Tech Tools: SLUCare Thoracic Surgery
Pictured: SLUCare thoracic surgeon Dr. Melanie Edwards
Using Advanced Techniques to Improve Outcomes for Lung Cancer Patients
When Marie Flaker, 85, was diagnosed with lung cancer earlier this year, her first reaction was fear. Her husband had passed away from the disease after struggling through rounds of chemotherapy and radiation. "She thought she was going to go down the same path," says Flaker's daughter, Deborah Sass. "But that wasn't the case at all." Thanks to cutting-edge robotic surgery offered through SLUCare Physician Group, Flaker faced a much better prognosis: a minimally invasive surgery and a few days in the hospital. That, plus a few weeks to heal, and she was back to her beloved water aerobics and line dancing.
For patients with early-stage lung cancer, it offers the best chance of long-term survival.”
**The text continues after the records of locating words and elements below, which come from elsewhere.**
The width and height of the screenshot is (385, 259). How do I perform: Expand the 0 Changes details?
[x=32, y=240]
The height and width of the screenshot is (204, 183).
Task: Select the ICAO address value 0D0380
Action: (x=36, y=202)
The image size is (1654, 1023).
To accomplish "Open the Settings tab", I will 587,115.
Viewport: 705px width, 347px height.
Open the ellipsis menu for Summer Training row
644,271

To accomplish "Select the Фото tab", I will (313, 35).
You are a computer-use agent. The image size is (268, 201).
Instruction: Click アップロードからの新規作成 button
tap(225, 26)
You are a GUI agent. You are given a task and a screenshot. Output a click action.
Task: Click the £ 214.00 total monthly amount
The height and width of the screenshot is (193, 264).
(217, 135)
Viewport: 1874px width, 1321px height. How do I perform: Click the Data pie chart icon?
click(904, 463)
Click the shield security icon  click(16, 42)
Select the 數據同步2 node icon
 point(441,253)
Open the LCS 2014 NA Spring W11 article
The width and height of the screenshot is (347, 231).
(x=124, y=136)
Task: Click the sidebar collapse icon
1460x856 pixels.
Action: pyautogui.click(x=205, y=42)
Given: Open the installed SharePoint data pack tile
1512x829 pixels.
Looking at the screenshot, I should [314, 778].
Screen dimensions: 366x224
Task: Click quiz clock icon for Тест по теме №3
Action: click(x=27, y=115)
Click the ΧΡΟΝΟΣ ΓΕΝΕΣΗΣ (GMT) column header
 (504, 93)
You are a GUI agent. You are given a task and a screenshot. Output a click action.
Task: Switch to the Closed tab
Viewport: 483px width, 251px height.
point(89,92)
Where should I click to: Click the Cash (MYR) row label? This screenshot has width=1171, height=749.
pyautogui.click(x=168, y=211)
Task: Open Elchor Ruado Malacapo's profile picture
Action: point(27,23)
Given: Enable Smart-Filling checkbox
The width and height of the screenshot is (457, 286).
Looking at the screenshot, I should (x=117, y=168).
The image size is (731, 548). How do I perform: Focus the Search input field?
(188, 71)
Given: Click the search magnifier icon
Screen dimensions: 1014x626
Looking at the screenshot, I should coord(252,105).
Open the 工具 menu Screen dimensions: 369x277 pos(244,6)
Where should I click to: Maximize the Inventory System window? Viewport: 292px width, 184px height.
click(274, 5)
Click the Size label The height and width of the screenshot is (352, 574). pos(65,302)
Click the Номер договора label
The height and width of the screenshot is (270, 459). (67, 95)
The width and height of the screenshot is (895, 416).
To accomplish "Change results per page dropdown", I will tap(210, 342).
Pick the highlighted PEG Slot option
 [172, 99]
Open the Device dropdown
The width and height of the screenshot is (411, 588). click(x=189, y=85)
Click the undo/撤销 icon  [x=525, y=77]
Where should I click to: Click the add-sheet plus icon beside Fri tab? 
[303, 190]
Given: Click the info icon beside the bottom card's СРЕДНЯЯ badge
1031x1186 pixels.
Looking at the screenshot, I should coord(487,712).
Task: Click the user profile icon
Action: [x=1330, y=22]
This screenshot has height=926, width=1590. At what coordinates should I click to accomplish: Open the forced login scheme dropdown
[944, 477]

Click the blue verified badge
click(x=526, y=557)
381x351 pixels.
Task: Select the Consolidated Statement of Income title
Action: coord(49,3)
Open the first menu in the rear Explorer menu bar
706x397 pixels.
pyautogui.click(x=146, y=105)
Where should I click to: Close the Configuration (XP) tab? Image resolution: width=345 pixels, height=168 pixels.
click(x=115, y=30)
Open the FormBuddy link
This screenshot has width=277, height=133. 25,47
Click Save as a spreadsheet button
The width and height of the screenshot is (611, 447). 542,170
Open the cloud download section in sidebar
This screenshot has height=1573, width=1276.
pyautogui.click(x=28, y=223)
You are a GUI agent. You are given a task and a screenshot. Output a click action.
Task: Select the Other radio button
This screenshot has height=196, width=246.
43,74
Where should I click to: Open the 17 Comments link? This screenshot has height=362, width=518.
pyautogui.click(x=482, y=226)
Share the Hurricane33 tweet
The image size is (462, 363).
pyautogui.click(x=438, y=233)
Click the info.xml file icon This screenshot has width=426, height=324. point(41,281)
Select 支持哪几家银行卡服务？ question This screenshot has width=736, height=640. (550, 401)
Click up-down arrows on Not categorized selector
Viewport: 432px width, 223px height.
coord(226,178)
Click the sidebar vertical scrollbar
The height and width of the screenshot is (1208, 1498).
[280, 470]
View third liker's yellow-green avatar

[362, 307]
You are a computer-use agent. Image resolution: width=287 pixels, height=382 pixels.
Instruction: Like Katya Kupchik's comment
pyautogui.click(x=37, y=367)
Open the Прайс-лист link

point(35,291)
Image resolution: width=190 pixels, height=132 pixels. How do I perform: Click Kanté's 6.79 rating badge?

Since the spring of 2015, SLUCare's Dr. Melanie Edwards has performed robotic surgery using the Da Vinci Surgical System at SSM Health Saint Louis University Hospital. "For patients with early-stage lung cancer, it offers the best chance of long-term survival," Edwards says. "This technology also is less invasive — the larger incisions with open surgery typically cause more pain and carry a higher risk of related complications."
Elderly lung cancer patients, especially, might not have a surgical treatment option without the availability of minimally invasive surgery. "Many surgeons might hesitate to offer patients like Marie surgery because of concerns over their ability to tolerate the anesthetic and pain medications afterward and then return to normal function," Edwards says. "These patients can better tolerate the robotic surgery, so by having it available, we're giving them the option of a potentially curative operation."
Another minimally invasive surgical method is VATS (video-assisted thoracic surgery), which uses long, thin telescopes inserted through small incisions. While this also provides a less invasive approach than open surgery, it lacks the flexibility of movement and depth of precision of the robot, adds Dr. Keith Naunheim, a SLUCare thoracic surgeon who performs VATS at SSM Health St. Clare Hospital. The robot, in comparison, closely mimics human movement, with wrists that can move up and down and side to side, Edwards says. "The surgeons performing the surgery sit at a console and direct these arms through a 3-D video monitor," she explains.
Because of the training time necessary to master robotic surgery, many lung cancer procedures in the U.S. still are performed using older methods and technology, Naunheim says. But fortunately for St. Louisans, SLUCare patients have access to both VATS and robotic surgery — the optimal situation since some cases are better suited to one over the other. In general, more complex cases are better suited for the robotic surgery, while more straightforward ones are better for the VATS, Naunheim says.
Of course, getting rid of the cancer was the No. 1 goal of Flaker's surgery. But almost as important, Edwards says, was maintaining her quality of life. Making sure she'd be able to continue doing the things she loves was paramount. Now that she's returned to her active lifestyle, things are good. "I live by myself, so it was important that I'm able to take care of myself," Flaker says. "Being able to have the robotic surgery was a godsend."